Top of DATA EXTRACTS

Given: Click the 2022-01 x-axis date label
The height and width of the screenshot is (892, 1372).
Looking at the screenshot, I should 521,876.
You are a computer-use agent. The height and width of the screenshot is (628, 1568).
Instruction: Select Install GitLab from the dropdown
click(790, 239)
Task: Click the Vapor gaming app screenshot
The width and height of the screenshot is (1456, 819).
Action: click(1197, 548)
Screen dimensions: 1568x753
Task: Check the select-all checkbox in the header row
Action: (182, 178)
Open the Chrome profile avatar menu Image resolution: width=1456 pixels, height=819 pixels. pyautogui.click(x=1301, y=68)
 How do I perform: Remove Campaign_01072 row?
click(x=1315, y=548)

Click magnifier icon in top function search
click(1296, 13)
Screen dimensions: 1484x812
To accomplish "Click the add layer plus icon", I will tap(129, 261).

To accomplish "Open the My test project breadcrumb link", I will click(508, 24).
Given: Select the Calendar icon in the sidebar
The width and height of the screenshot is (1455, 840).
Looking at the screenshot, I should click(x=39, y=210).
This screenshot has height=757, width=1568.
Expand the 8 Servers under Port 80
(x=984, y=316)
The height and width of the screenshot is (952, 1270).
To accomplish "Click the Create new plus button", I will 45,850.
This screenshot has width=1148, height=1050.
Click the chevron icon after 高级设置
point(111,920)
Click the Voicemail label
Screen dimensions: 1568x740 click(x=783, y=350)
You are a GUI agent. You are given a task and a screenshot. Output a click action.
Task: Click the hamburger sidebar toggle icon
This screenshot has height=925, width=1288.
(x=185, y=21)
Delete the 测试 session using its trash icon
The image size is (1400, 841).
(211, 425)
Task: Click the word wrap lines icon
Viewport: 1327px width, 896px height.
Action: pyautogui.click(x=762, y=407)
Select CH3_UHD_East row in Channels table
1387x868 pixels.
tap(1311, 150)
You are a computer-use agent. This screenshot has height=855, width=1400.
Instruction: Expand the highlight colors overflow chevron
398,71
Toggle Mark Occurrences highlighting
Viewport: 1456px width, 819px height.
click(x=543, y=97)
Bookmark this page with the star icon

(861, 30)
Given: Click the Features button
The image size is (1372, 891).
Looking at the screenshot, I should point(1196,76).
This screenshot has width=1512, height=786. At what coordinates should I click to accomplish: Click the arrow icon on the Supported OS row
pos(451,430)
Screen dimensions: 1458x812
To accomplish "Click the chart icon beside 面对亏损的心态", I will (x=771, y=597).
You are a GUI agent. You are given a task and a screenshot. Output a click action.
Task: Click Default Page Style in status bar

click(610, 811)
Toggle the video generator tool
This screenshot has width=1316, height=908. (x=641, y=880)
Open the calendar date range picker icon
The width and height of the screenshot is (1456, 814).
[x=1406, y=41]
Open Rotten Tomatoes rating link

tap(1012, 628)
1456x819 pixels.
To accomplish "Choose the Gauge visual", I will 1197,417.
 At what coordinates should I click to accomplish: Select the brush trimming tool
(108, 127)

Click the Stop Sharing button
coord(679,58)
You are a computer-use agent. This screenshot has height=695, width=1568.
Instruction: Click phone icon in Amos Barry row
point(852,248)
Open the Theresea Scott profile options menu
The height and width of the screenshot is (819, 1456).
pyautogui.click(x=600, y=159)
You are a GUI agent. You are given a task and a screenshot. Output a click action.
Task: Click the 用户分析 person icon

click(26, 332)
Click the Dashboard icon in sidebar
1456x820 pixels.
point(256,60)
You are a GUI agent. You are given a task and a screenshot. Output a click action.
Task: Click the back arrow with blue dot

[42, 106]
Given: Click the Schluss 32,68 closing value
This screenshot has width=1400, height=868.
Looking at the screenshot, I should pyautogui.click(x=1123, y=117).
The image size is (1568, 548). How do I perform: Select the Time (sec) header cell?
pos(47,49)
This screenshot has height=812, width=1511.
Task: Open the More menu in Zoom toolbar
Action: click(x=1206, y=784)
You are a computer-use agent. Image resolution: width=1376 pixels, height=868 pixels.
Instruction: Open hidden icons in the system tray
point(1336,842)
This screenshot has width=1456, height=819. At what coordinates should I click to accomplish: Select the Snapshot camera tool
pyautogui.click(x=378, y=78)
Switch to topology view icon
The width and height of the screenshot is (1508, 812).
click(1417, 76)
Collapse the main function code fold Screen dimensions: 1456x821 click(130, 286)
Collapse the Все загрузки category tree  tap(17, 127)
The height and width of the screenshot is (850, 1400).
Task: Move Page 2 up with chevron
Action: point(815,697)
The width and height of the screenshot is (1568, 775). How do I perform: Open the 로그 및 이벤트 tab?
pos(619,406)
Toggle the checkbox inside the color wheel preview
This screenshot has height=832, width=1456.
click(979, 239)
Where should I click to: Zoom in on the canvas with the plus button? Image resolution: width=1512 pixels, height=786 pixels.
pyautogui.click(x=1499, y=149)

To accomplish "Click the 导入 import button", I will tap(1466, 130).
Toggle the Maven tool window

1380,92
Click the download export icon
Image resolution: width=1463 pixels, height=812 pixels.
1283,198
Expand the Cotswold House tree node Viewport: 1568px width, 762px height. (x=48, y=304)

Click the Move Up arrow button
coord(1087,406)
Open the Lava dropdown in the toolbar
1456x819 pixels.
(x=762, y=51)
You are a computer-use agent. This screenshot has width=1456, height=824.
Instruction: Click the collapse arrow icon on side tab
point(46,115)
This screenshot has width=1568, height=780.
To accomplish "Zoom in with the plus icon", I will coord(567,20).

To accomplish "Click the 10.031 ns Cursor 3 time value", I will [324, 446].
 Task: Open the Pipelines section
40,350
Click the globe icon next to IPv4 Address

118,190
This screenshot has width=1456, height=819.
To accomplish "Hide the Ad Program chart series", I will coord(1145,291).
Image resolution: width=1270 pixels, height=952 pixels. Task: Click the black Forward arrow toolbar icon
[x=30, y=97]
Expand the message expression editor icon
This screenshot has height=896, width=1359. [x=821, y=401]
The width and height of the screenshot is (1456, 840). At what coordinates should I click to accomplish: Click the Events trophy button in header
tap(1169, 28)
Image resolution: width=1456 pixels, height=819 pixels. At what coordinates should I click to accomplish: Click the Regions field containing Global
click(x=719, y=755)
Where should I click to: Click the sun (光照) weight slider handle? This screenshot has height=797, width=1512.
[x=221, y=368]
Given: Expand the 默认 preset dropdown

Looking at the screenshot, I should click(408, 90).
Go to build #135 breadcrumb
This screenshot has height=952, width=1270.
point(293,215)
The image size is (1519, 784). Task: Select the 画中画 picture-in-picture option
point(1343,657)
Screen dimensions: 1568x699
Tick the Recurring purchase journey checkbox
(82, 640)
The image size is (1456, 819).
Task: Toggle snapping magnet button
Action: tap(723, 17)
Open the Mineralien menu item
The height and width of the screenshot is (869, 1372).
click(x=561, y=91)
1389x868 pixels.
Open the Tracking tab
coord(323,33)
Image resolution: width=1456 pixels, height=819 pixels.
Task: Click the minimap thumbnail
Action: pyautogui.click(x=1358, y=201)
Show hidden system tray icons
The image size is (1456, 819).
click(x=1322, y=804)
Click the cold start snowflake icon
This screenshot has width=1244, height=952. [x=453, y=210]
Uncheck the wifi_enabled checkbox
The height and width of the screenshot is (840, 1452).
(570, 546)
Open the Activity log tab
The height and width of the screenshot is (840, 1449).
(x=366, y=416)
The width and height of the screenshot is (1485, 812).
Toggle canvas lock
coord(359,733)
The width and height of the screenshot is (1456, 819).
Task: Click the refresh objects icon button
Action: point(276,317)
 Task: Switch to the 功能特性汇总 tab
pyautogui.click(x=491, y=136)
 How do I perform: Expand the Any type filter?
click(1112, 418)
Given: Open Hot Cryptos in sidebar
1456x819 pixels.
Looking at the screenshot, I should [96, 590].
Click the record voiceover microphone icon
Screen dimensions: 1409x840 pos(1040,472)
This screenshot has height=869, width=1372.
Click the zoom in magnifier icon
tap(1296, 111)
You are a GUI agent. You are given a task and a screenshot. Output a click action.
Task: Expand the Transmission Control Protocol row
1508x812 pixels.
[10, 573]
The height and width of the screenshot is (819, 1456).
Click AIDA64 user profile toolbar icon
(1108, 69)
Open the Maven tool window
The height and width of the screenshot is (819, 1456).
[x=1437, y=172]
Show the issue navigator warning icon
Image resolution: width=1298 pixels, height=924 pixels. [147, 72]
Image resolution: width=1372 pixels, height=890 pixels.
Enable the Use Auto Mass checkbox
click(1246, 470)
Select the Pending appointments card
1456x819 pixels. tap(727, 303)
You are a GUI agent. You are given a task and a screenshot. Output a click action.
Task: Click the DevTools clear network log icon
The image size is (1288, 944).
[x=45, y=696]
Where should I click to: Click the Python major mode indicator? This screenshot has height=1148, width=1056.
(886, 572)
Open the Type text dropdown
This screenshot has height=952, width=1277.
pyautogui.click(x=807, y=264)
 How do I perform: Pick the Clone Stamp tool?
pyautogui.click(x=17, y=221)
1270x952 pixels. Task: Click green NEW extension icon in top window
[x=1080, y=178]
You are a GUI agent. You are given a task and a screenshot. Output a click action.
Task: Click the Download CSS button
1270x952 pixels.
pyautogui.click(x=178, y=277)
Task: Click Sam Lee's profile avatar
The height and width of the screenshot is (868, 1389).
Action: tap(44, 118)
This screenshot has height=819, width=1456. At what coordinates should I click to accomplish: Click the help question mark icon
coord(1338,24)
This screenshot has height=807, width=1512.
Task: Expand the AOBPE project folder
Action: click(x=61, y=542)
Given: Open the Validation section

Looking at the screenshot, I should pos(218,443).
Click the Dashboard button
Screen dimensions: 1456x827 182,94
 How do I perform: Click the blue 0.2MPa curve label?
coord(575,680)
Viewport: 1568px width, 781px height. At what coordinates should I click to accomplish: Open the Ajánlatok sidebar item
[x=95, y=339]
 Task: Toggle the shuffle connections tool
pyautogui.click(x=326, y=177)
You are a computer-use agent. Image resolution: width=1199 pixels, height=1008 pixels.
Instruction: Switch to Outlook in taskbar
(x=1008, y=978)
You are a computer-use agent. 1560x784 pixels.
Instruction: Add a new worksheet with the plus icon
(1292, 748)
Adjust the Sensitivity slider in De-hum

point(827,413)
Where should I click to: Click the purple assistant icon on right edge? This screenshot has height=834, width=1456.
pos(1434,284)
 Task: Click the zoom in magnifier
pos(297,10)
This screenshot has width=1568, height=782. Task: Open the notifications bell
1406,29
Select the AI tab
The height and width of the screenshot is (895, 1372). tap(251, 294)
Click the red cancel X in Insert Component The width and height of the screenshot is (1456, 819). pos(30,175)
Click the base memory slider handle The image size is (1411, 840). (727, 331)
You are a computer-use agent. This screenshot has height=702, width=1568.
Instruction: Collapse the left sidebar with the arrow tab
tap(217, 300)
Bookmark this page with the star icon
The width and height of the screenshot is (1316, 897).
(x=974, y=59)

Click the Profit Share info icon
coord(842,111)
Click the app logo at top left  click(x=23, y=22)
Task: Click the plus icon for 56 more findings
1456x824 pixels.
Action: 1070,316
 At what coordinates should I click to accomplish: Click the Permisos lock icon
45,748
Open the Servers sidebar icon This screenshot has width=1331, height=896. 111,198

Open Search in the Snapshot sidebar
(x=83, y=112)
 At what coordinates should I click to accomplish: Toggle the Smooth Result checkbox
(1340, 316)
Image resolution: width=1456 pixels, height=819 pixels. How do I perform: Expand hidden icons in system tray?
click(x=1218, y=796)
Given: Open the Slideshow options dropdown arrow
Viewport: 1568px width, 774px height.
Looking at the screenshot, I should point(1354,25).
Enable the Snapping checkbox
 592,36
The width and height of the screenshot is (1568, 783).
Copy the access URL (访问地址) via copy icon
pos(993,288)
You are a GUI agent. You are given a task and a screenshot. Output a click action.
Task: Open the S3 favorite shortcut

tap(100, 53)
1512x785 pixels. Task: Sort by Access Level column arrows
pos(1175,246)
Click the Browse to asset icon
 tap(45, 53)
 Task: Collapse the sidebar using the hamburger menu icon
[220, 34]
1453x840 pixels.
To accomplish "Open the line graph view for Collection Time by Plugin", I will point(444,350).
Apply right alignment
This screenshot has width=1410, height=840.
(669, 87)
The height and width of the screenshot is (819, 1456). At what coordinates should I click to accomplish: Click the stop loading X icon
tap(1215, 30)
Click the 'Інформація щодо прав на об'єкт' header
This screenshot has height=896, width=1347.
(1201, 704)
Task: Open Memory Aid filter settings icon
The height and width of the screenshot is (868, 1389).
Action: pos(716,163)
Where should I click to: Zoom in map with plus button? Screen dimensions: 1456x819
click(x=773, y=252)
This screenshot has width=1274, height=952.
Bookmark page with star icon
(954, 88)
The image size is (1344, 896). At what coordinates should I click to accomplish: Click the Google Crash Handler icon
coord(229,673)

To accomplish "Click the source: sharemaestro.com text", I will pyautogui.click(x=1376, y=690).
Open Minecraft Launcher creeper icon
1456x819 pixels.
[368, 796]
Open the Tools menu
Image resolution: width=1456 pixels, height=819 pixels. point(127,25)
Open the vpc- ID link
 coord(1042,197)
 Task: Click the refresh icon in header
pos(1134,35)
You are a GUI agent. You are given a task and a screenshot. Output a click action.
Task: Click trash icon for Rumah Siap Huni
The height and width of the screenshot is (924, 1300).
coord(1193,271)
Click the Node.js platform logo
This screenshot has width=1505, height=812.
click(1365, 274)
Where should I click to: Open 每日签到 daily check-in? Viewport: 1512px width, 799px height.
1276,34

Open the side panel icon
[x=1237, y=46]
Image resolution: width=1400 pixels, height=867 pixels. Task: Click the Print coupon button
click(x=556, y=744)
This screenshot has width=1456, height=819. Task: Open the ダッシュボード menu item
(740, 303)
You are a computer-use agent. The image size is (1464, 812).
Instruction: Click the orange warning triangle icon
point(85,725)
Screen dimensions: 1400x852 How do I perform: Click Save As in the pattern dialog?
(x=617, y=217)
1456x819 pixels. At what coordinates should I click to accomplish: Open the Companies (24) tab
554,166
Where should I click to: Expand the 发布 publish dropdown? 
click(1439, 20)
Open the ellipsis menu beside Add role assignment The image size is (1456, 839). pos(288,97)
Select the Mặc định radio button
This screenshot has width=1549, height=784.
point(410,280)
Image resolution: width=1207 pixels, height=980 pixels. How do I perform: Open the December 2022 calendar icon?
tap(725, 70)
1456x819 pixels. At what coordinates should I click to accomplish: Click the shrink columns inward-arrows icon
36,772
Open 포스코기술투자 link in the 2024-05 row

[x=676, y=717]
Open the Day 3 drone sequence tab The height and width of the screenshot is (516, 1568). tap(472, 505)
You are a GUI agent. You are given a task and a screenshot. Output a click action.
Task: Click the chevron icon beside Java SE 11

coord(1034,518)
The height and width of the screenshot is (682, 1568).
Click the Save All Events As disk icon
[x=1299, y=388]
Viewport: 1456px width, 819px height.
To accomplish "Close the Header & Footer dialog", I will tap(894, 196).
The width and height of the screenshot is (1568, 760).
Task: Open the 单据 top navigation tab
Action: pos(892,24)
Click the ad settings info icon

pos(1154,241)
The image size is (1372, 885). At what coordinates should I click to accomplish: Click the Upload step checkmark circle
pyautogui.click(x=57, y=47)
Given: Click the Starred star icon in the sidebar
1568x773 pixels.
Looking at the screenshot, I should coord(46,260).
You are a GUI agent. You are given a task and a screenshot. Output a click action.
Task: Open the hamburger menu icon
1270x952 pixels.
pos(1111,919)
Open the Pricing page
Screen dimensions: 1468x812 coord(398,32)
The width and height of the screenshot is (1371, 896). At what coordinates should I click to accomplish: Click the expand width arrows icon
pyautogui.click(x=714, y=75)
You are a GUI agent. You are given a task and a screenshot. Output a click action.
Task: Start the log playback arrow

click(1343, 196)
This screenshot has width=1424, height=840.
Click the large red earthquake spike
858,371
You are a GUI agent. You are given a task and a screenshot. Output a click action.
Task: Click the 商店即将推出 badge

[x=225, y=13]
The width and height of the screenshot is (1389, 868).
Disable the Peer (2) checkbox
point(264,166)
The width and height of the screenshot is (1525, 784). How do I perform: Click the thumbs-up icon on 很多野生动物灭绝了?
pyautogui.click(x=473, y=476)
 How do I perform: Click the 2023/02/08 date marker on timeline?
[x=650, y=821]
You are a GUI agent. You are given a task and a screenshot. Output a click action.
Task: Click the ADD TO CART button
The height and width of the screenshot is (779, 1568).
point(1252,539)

Bottom of DATA EXTRACTS

**WHAT NEEDS TO BE DONE:**
Everything from the first line above through the line that contains "Given: Select the" should be duplicated exactly, please, and nothing beyond it.

**TASK RESULT:**
Given: Click the 2022-01 x-axis date label
The height and width of the screenshot is (892, 1372).
Looking at the screenshot, I should 521,876.
You are a computer-use agent. The height and width of the screenshot is (628, 1568).
Instruction: Select Install GitLab from the dropdown
click(790, 239)
Task: Click the Vapor gaming app screenshot
The width and height of the screenshot is (1456, 819).
Action: click(1197, 548)
Screen dimensions: 1568x753
Task: Check the select-all checkbox in the header row
Action: (182, 178)
Open the Chrome profile avatar menu Image resolution: width=1456 pixels, height=819 pixels. pyautogui.click(x=1301, y=68)
 How do I perform: Remove Campaign_01072 row?
click(x=1315, y=548)

Click magnifier icon in top function search
click(1296, 13)
Screen dimensions: 1484x812
To accomplish "Click the add layer plus icon", I will tap(129, 261).

To accomplish "Open the My test project breadcrumb link", I will click(508, 24).
Given: Select the Calendar icon in the sidebar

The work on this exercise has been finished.